Dataset records
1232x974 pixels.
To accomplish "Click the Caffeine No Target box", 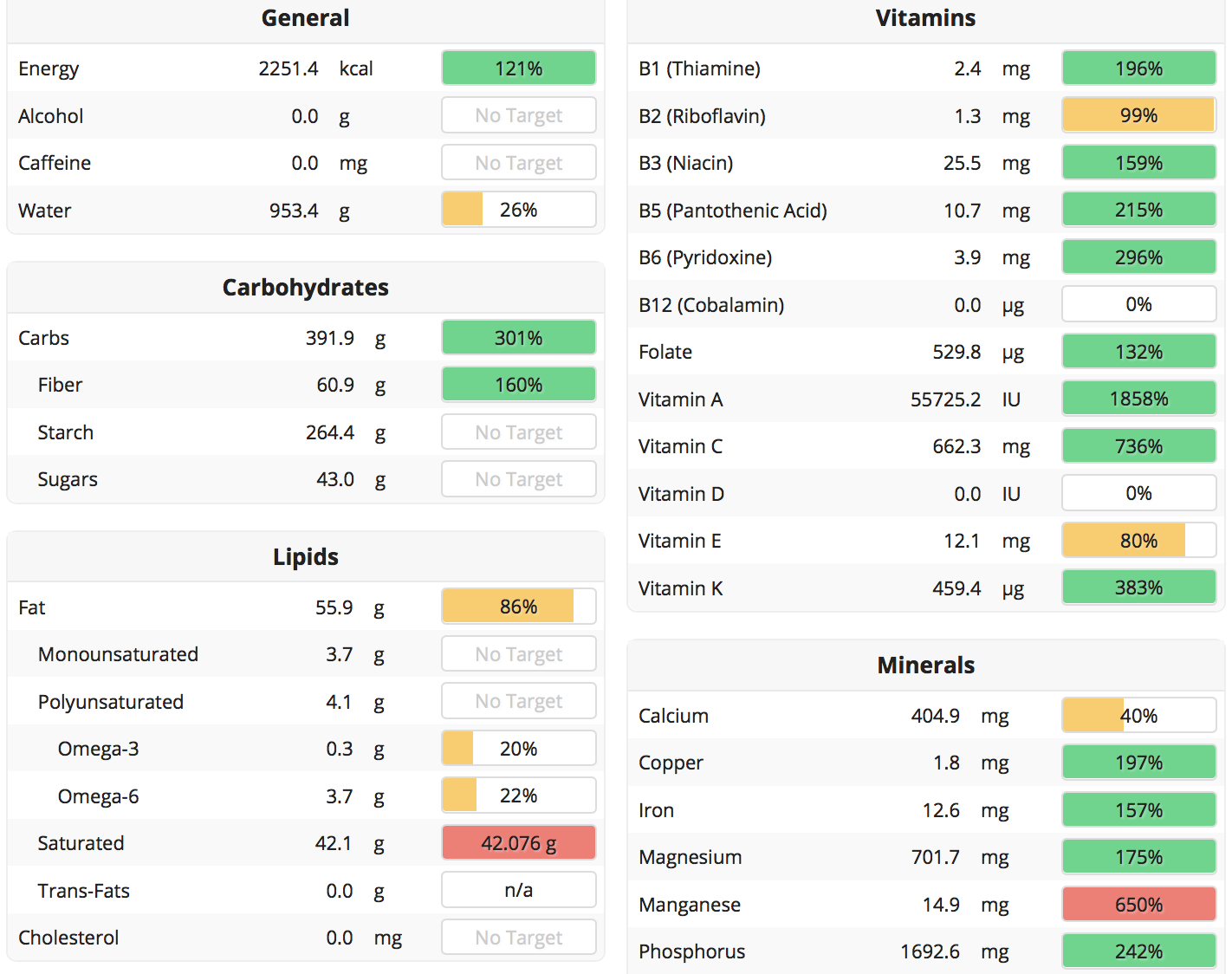I will click(x=518, y=163).
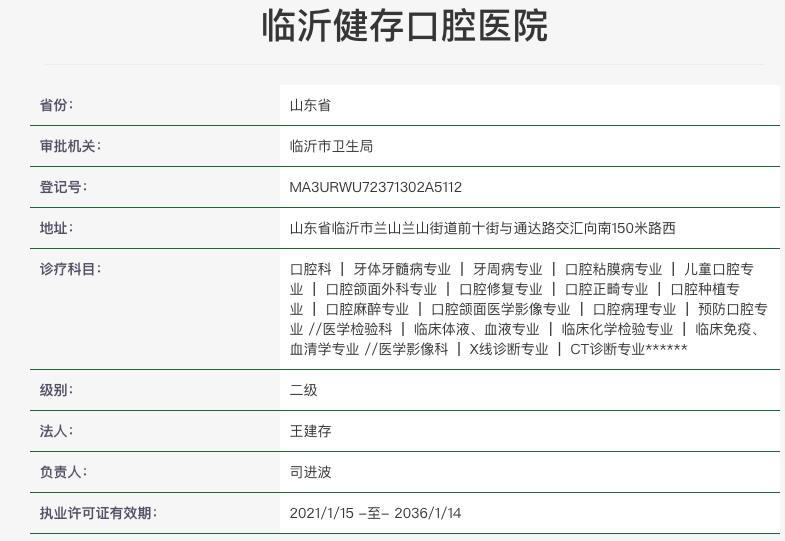
Task: Click the approving authority 临沂市卫生局
Action: tap(331, 146)
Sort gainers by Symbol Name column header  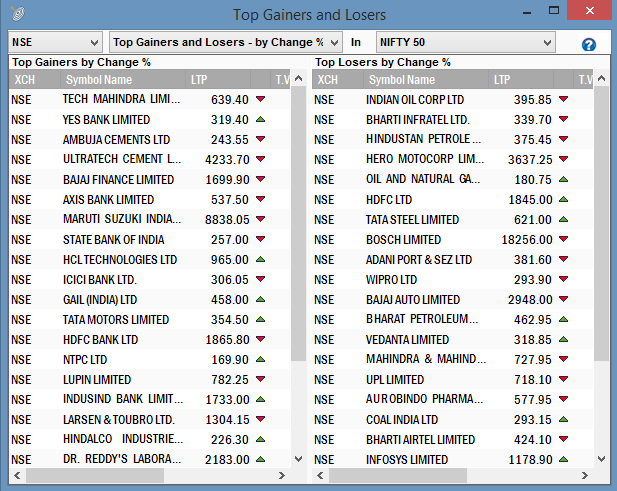[x=98, y=79]
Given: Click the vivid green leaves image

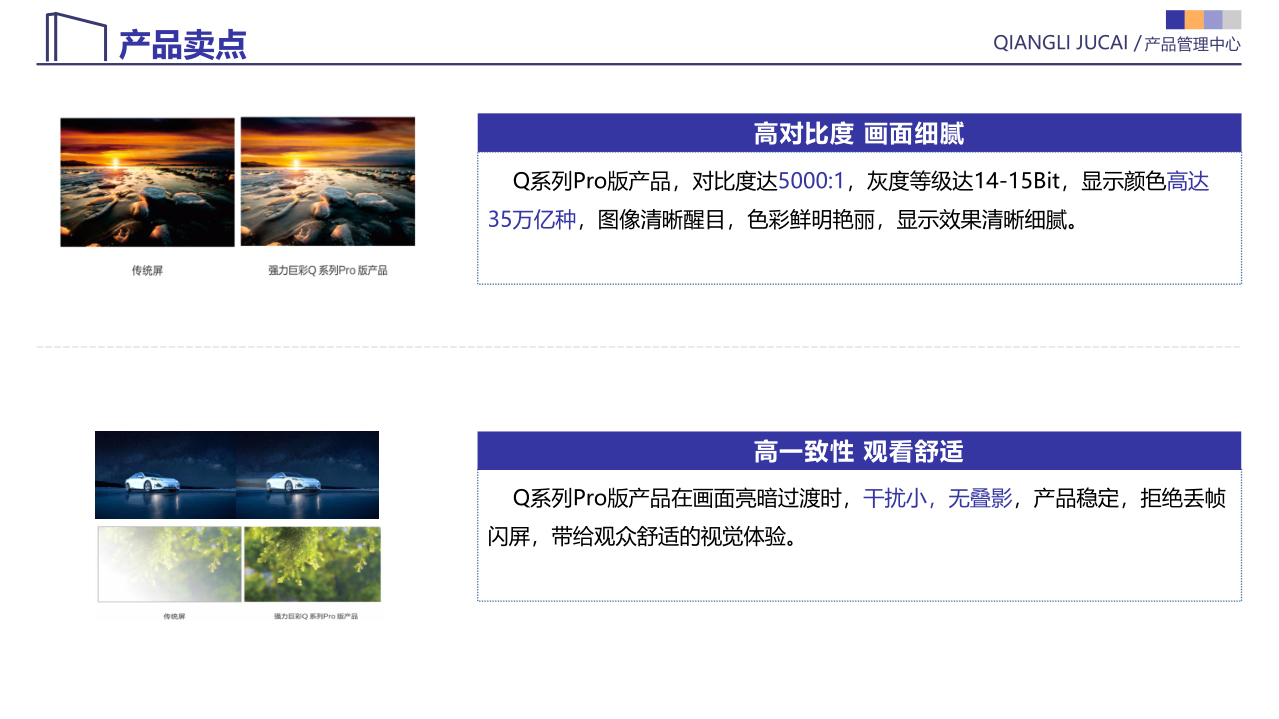Looking at the screenshot, I should click(312, 564).
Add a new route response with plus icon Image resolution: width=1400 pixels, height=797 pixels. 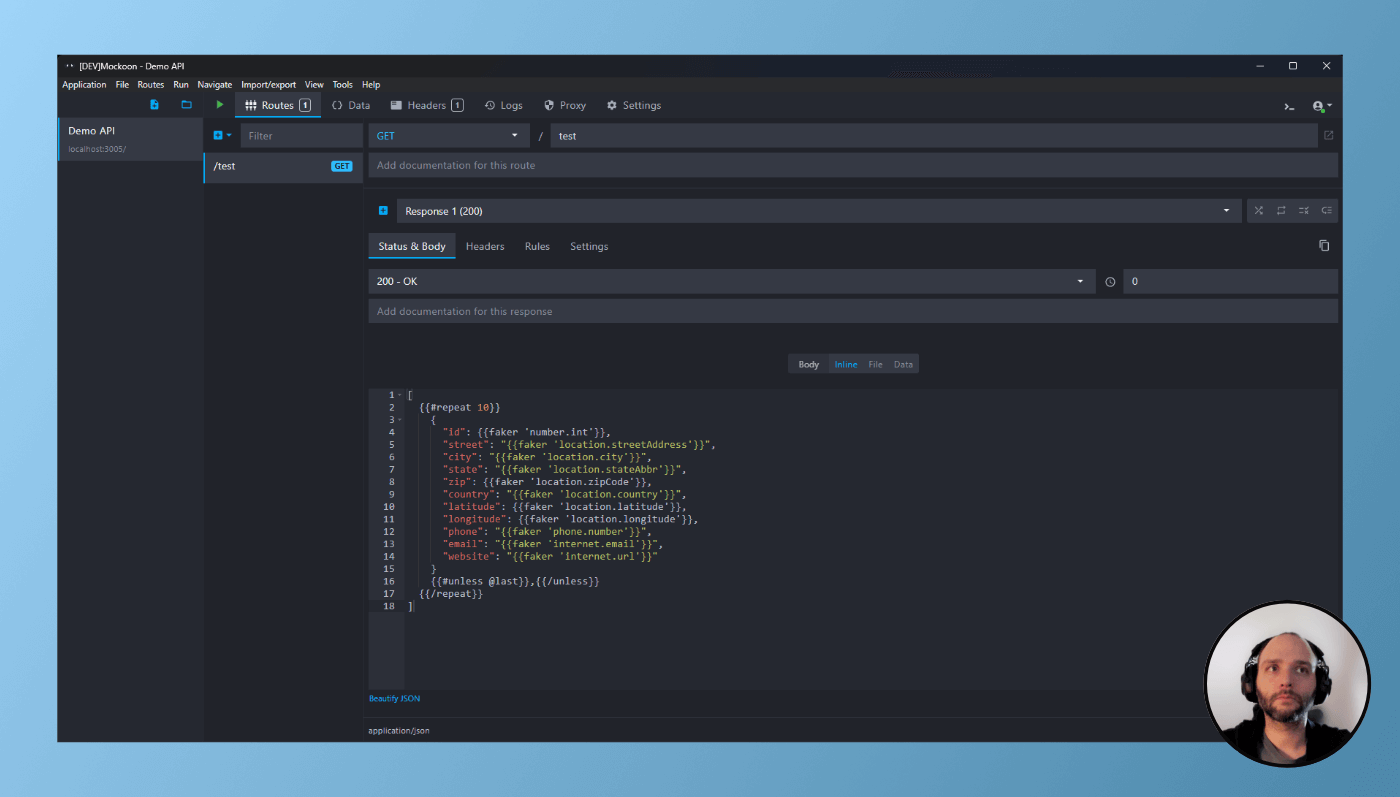click(x=383, y=211)
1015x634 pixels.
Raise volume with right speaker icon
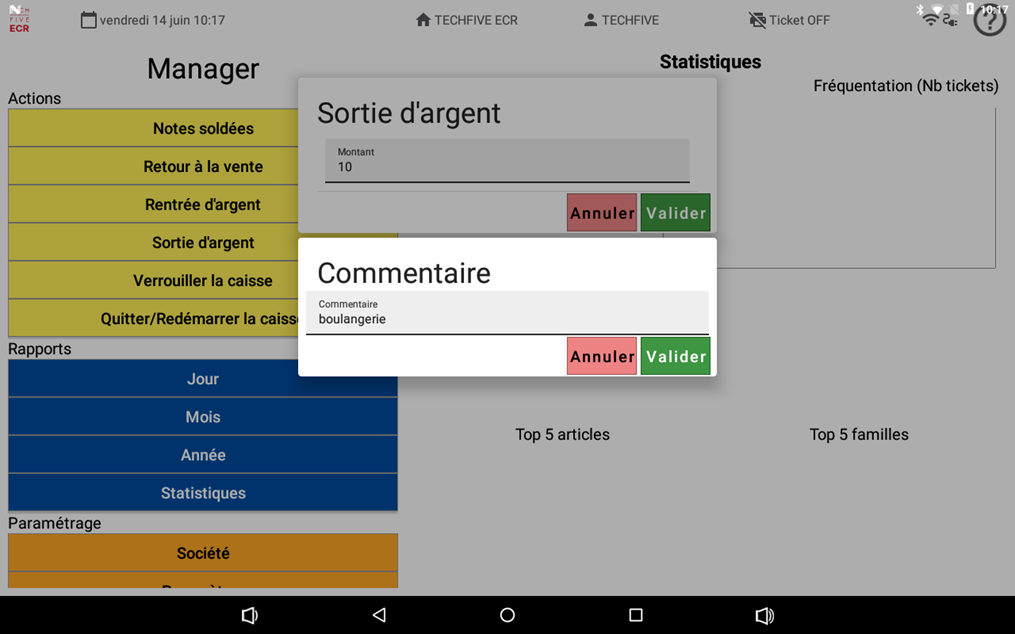tap(764, 615)
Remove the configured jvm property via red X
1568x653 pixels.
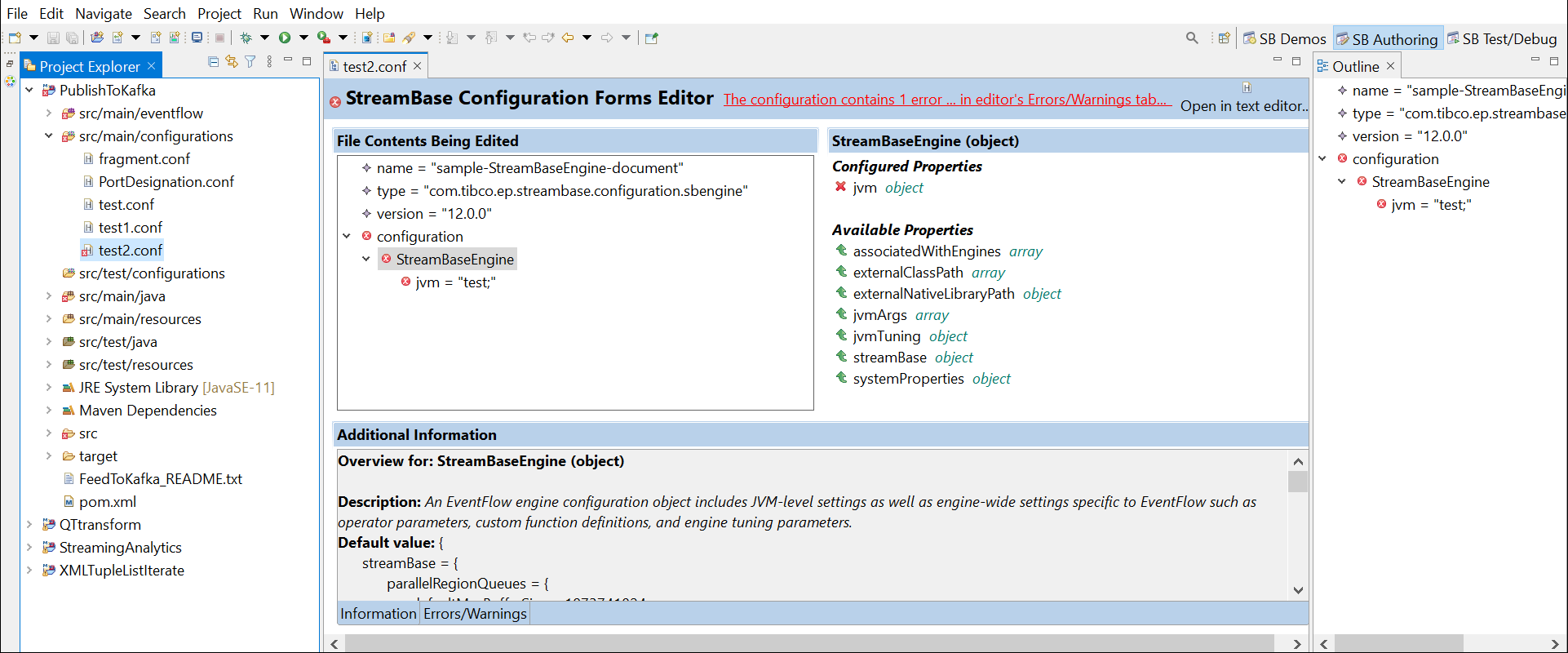coord(840,187)
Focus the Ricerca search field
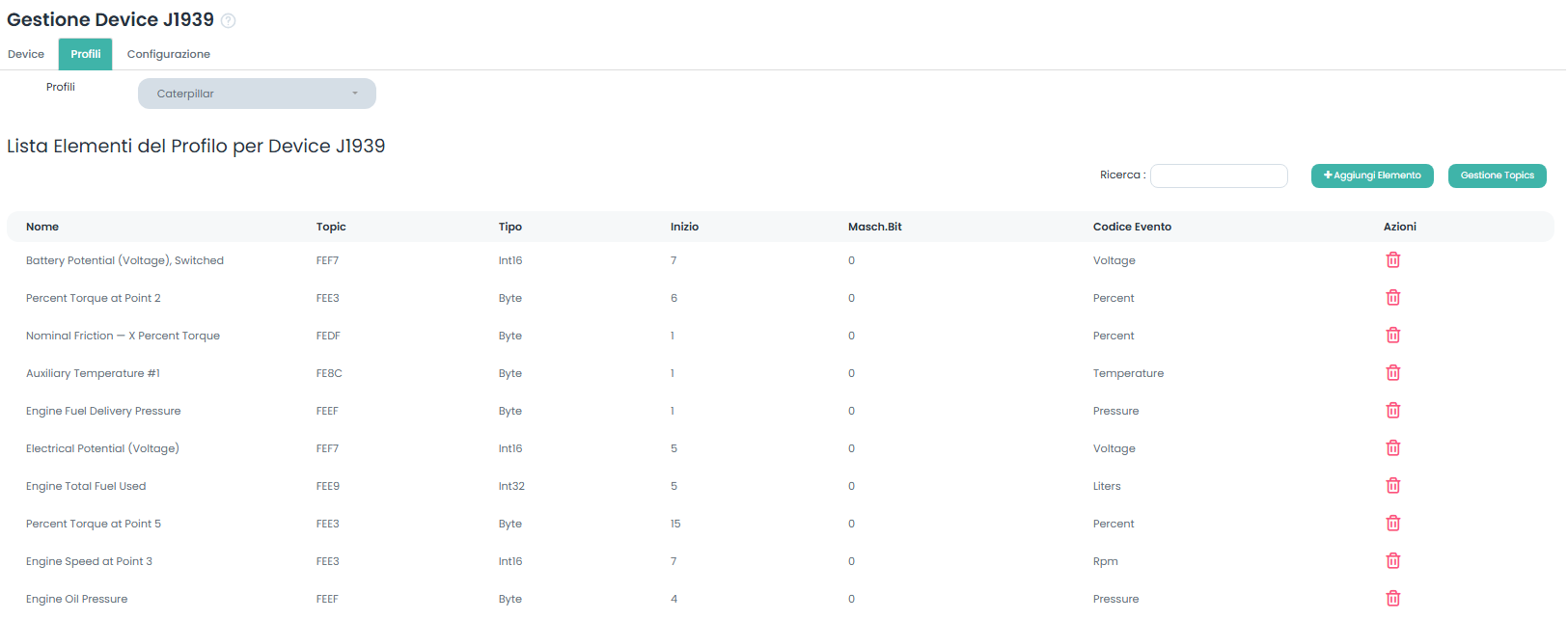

What you should do
Would you print, exactly as they appear, the lines from the line with "Raise volume with right speaker icon" through the end of the entries above, leaving out the pictures?

Result for this task
Raise volume with right speaker icon
tap(764, 615)
Remove the configured jvm property via red X
1568x653 pixels.
coord(840,187)
Focus the Ricerca search field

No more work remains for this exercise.